Your objective: Wherever a line in the data below holds "time", copy that line.

==== Input data ====

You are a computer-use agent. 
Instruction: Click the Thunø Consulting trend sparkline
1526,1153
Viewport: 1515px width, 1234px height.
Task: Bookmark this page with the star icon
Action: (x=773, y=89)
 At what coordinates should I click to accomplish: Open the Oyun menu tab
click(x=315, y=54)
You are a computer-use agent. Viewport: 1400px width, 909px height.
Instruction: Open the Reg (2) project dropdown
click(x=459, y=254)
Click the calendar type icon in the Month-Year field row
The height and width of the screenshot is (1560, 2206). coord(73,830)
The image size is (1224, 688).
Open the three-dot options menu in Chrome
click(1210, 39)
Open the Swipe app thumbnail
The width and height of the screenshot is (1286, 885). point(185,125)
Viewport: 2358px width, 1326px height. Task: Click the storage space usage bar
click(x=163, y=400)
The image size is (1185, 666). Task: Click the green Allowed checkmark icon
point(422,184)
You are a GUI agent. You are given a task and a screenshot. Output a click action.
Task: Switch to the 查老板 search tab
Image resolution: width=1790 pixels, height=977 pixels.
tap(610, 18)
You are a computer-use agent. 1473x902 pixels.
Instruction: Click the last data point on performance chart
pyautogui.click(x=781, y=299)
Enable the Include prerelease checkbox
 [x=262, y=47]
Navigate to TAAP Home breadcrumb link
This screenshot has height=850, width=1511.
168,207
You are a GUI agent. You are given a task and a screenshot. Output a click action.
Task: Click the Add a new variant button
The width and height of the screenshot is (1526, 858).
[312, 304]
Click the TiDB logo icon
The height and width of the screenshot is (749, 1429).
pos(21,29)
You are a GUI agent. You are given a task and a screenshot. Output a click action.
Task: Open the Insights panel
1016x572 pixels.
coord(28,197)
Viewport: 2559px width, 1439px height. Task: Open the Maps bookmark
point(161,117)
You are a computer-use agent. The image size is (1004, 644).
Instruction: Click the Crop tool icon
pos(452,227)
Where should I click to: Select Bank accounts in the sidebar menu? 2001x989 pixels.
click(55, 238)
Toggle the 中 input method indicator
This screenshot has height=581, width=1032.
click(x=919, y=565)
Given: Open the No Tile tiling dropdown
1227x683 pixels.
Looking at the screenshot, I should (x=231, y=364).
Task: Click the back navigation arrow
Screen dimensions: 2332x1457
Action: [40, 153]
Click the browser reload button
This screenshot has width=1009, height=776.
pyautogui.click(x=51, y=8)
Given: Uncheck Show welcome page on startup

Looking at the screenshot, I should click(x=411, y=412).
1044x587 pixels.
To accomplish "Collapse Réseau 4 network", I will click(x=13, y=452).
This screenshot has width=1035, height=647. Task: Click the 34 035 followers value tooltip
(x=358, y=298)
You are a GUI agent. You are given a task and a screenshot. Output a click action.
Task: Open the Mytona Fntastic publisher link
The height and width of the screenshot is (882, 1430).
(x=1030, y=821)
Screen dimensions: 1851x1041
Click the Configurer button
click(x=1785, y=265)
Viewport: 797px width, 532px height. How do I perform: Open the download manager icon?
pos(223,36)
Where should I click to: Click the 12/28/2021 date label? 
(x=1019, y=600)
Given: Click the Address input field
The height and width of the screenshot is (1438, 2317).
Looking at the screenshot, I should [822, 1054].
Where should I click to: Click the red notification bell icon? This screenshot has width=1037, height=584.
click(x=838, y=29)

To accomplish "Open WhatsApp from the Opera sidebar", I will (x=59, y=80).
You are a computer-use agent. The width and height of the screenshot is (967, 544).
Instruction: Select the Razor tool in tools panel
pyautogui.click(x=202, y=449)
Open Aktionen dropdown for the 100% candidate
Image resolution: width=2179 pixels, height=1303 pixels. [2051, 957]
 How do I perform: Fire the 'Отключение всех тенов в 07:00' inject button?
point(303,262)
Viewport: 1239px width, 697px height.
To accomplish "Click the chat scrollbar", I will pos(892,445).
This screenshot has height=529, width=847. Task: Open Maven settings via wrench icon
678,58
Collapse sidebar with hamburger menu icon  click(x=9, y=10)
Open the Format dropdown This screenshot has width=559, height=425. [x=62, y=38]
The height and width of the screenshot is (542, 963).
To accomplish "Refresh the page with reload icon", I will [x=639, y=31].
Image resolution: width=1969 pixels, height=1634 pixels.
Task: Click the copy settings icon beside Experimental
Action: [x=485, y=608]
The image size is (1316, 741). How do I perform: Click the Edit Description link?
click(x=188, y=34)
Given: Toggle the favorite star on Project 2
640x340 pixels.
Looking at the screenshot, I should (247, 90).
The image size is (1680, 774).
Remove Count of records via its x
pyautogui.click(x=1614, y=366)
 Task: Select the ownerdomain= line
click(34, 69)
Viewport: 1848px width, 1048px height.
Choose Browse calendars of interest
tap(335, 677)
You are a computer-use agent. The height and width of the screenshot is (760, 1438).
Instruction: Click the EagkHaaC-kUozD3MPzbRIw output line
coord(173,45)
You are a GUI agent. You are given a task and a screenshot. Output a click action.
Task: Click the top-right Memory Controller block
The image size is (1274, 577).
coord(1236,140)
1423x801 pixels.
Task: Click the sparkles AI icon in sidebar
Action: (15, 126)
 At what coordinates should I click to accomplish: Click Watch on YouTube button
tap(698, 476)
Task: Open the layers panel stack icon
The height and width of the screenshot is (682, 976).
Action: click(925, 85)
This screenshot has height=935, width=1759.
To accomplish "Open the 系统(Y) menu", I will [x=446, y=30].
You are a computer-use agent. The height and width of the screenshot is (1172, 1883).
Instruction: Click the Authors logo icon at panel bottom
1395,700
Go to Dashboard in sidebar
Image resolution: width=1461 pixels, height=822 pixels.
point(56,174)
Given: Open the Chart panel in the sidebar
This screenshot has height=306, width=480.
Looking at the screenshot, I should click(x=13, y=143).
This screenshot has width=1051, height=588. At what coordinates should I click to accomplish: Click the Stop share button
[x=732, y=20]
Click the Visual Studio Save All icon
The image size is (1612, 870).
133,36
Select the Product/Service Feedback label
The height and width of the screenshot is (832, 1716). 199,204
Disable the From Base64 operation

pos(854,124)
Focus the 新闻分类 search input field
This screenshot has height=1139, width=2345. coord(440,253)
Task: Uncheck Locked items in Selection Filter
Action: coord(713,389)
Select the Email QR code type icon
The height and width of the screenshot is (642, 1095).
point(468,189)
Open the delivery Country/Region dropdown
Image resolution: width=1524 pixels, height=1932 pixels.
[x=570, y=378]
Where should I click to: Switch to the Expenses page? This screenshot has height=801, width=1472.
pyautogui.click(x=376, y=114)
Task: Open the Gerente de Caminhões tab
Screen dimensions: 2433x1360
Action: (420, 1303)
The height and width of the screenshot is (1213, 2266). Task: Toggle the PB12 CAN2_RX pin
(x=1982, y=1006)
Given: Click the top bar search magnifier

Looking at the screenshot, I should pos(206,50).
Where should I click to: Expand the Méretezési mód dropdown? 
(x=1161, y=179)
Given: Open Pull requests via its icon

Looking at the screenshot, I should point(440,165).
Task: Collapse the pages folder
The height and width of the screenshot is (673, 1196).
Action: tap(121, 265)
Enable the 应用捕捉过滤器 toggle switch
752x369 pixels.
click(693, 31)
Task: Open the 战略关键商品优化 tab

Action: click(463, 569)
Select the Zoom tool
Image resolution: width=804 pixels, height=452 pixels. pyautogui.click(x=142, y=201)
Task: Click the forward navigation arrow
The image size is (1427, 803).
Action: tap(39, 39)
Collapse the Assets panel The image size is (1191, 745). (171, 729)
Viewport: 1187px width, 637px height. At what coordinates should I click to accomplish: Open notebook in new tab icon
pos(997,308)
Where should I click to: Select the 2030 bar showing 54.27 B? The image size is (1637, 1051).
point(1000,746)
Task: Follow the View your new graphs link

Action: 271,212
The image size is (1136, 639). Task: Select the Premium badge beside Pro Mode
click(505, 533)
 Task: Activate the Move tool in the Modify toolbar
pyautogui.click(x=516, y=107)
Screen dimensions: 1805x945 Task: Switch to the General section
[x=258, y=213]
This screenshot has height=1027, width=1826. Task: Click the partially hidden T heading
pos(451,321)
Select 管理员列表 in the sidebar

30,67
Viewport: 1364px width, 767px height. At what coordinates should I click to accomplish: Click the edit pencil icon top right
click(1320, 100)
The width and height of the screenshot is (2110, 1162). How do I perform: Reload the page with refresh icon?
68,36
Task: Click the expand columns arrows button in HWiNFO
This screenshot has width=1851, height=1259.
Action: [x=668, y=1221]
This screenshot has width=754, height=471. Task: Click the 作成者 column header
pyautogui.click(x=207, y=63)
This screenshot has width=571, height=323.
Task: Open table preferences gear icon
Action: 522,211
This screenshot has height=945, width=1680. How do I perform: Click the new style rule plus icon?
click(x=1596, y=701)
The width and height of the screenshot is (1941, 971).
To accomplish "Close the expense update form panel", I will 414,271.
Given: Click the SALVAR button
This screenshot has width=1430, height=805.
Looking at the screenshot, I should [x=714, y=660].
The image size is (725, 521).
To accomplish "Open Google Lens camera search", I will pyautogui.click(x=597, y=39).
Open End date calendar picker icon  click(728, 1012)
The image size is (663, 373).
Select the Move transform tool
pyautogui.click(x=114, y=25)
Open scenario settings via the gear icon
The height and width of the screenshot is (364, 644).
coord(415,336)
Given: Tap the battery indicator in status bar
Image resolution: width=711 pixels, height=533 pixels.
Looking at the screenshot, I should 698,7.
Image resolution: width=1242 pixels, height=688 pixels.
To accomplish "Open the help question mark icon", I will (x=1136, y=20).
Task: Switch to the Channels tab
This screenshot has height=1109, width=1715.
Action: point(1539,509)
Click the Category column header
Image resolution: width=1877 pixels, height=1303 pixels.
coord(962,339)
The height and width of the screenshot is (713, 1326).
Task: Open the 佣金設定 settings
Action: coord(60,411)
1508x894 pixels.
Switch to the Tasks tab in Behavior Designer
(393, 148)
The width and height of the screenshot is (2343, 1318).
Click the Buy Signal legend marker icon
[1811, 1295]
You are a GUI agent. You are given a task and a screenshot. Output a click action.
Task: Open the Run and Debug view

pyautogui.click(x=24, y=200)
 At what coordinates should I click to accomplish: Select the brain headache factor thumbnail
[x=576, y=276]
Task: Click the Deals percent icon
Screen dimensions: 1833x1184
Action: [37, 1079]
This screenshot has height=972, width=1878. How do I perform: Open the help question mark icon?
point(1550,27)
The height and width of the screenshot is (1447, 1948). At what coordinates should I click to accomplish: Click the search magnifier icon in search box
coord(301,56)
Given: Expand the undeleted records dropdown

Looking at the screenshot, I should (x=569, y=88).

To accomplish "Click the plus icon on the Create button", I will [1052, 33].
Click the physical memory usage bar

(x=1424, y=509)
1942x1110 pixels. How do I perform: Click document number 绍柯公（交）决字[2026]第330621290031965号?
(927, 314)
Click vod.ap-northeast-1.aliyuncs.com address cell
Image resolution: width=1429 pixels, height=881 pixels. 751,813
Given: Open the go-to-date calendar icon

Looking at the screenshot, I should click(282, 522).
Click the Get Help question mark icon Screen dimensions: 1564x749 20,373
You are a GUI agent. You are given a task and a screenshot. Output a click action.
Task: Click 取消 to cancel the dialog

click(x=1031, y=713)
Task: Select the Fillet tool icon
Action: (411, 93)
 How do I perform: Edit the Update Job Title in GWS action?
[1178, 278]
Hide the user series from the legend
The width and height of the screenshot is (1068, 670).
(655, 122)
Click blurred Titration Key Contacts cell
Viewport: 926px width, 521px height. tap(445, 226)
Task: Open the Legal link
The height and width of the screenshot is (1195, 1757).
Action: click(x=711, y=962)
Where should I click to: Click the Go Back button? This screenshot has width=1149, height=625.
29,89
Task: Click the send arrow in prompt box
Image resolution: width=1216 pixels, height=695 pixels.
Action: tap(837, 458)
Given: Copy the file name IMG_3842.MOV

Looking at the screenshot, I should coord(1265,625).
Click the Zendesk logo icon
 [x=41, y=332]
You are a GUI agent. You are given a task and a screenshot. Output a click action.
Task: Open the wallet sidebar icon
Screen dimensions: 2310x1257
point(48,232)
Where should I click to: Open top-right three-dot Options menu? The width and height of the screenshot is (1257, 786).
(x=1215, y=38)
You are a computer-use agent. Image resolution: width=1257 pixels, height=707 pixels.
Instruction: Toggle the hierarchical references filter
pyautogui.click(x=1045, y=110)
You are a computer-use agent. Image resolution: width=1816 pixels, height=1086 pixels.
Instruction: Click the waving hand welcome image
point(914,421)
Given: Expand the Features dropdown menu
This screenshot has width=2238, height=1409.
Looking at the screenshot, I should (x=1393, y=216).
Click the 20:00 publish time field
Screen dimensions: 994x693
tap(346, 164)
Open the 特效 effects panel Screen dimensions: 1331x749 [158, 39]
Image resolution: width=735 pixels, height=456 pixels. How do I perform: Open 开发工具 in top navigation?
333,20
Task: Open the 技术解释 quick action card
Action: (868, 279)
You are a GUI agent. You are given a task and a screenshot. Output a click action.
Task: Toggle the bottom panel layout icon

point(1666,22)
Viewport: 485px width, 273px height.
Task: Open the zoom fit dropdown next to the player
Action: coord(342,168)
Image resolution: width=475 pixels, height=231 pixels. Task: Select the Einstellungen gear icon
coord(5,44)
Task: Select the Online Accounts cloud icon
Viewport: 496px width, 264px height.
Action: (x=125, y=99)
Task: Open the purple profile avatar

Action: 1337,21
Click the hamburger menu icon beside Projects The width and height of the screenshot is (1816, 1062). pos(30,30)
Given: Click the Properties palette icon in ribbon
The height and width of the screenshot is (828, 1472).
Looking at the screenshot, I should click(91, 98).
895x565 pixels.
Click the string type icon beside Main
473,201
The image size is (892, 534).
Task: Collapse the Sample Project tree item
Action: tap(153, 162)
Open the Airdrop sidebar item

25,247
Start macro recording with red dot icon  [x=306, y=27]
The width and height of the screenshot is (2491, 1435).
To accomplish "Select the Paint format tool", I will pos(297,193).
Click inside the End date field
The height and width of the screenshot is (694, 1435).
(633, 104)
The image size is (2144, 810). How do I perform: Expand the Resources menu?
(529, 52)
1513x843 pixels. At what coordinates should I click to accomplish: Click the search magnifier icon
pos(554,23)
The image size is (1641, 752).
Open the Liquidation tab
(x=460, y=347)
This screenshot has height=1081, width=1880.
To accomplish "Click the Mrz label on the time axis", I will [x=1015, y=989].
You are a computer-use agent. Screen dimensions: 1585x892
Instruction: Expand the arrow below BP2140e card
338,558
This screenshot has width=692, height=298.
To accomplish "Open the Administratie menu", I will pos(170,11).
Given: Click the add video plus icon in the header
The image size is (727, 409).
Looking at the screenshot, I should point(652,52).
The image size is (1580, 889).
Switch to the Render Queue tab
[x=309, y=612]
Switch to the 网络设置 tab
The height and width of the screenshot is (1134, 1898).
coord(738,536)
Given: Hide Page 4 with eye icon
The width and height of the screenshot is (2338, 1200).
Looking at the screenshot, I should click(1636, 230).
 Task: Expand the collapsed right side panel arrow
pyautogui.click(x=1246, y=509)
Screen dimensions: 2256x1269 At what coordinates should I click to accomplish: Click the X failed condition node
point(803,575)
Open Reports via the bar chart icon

====

Response to this exercise:
Click the 20:00 publish time field
To accomplish "Click the Mrz label on the time axis", I will [x=1015, y=989].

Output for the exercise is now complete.